Let's find its value at $x=0$:
$f'''(0) = \frac{2}{(1+0)^3} = \frac{2}{1} = 2$.
For the series, we take this value, divide it by $3 \times 2 \times 1$ (which is $6$), and multiply by $x^3$.
So, our third *nonzero* term is $\frac{2}{6}x^3 = \frac{1}{3}x^3$.

And there you have it! The first three nonzero terms are $x$, $-\frac{1}{2}x^2$, and $\frac{1}{3}x^3$.

Alternative answer

Answer: $x - \frac{1}{2}x^2 + \frac{1}{3}x^3$

Explain
This is a question about Maclaurin series, which is like finding a polynomial that acts a lot like our original function around a certain point (in this case, around $x=0$). We use the function's value and the values of its derivatives at $x=0$ to build this polynomial.

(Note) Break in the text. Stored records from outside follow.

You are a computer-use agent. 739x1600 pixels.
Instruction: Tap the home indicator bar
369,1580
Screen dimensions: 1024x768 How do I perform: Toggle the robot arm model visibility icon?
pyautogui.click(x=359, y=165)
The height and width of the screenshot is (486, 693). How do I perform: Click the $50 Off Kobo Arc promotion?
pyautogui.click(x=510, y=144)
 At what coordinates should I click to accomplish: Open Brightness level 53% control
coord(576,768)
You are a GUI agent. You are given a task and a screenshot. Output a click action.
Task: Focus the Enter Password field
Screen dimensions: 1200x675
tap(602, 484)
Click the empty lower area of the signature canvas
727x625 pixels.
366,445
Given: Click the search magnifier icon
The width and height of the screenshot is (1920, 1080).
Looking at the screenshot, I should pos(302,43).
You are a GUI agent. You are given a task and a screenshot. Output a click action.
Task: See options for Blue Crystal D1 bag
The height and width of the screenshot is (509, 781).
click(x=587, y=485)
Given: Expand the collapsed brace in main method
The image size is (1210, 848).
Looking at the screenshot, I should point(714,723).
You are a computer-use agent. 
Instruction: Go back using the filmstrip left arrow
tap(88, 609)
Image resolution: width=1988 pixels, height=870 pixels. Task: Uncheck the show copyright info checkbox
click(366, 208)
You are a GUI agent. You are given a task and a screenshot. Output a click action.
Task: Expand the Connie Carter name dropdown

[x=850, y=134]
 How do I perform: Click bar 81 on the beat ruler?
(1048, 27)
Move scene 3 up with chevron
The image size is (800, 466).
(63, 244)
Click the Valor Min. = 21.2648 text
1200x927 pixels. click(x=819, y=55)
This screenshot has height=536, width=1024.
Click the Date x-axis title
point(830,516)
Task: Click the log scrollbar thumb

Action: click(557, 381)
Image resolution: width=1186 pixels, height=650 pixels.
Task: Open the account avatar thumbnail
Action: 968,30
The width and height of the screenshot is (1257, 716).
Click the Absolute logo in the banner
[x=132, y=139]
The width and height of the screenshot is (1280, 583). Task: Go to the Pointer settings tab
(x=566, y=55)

The solving step is:

First, we need to find the function's value and the values of its derivatives when $x=0$.

1. **Original function:** $f(x) = \ln(1+x)$
Let's check $f(0)$:
$f(0) = \ln(1+0) = \ln(1) = 0$.
Since this is zero, it's not one of our *nonzero* terms, so we keep going!

2. **First derivative:** Let's find $f'(x)$.
$f'(x) = \frac{d}{dx}(\ln(1+x)) = \frac{1}{1+x}$.
Now let's find $f'(0)$:
$f'(0) = \frac{1}{1+0} = 1$.
This gives us our **first nonzero term**: $f'(0) \cdot x = 1 \cdot x = x$.

3. **Second derivative:** Let's find $f''(x)$.
$f''(x) = \frac{d}{dx}\left(\frac{1}{1+x}\right) = \frac{d}{dx}((1+x)^{-1}) = -1(1+x)^{-2} = -\frac{1}{(1+x)^2}$.
Now let's find $f''(0)$:
$f''(0) = -\frac{1}{(1+0)^2} = -1$.
This gives us our **second nonzero term**: $\frac{f''(0)}{2!} \cdot x^2 = \frac{-1}{2 \cdot 1} \cdot x^2 = -\frac{1}{2}x^2$.

4. **Third derivative:** Let's find $f'''(x)$.
$f'''(x) = \frac{d}{dx}\left(-\frac{1}{(1+x)^2}\right) = \frac{d}{dx}(-(1+x)^{-2}) = -(-2)(1+x)^{-3} = 2(1+x)^{-3} = \frac{2}{(1+x)^3}$.
Now let's find $f'''(0)$:
$f'''(0) = \frac{2}{(1+0)^3} = 2$.
This gives us our **third nonzero term**: $\frac{f'''(0)}{3!} \cdot x^3 = \frac{2}{3 \cdot 2 \cdot 1} \cdot x^3 = \frac{2}{6}x^3 = \frac{1}{3}x^3$.

We have found the first three nonzero terms! They are $x$, $-\frac{1}{2}x^2$, and $\frac{1}{3}x^3$.
So, the expansion starts with $x - \frac{1}{2}x^2 + \frac{1}{3}x^3$.